This spring minestrone soup is a fresh and flavorful take on traditional tomato-based minestrone. Colorful, seasonal spring vegetables, creamy mini potatoes, savory pesto, and sharp parmesan cheese make this vibrant soup stand out. It's a versatile recipe for a satisfying one-pot meal that will be on the table in under 30 minutes.
Heat the olive oil in a large soup pot over medium heat. Add the onion, carrots, and celery and cook until the onion is translucent, about 3 minutes. Add the garlic and cook for one minute more.

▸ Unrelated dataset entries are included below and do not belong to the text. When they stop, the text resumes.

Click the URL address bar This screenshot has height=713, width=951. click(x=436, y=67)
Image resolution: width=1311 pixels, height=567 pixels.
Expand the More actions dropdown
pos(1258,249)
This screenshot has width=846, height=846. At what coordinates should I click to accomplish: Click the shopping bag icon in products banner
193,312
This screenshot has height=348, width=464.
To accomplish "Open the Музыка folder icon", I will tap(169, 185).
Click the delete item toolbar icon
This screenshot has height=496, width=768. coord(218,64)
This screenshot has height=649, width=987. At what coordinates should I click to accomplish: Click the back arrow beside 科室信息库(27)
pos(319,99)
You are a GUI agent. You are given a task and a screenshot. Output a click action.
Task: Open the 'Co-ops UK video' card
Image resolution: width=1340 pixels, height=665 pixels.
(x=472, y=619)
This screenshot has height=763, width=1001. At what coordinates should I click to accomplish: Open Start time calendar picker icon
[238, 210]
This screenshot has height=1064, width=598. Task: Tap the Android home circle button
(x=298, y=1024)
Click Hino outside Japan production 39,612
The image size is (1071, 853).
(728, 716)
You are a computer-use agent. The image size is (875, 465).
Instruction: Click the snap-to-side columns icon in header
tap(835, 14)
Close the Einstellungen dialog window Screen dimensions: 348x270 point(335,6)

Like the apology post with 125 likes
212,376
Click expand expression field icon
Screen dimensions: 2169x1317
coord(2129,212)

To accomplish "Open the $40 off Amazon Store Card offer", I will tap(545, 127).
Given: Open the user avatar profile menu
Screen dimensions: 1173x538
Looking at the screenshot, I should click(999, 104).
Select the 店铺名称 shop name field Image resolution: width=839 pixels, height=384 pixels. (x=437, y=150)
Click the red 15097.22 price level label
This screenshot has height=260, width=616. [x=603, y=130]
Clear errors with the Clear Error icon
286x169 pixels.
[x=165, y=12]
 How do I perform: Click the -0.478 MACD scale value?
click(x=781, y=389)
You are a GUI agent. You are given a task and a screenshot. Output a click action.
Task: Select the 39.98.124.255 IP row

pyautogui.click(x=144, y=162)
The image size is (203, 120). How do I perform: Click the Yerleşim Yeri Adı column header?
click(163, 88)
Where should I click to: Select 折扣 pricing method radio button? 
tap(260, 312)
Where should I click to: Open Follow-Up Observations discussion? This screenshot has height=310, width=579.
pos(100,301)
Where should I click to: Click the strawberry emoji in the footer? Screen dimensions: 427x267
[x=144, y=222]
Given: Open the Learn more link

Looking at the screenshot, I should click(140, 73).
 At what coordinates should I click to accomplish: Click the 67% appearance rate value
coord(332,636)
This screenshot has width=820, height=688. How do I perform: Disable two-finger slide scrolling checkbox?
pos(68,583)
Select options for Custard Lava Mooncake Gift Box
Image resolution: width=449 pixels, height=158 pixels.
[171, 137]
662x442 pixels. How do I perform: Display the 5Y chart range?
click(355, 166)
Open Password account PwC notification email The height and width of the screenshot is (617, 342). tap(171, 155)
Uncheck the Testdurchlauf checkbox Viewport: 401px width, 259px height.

2 tablespoons olive oil, 1 medium onion, 2 medium carrots, 1 stalk celery, 2 cloves garlic
Add the potatoes, bone broth, and chili flakes, and bring the pot to boil. Reduce the heat and simmer gently with the lid partially on the pot for 10 minutes.
12 mini potatoes, 6 cups chicken bone broth, ¼ teaspoon chili flakes
Add the asparagus, peas, and snap peas and simmer for 5 minutes more.
12 medium asparagus spears, 1 cup peas, 1 cup snap peas
Stir the parmesan cheese, lemon juice, and pesto into the soup then season to taste with salt and pepper. Serve with fresh pesto and extra parmesan on top.
½ cup grated parmesan cheese, 3 tablespoons pesto, ¼ cup fresh lemon juice
Notes
We use mini potatoes, which are also called creamer potatoes, in this recipe. You can use other small, thin-skinned potatoes. If the potatoes you use are larger than a golf ball size, cut them in half or quarters before you slice them so they will be bite-sized.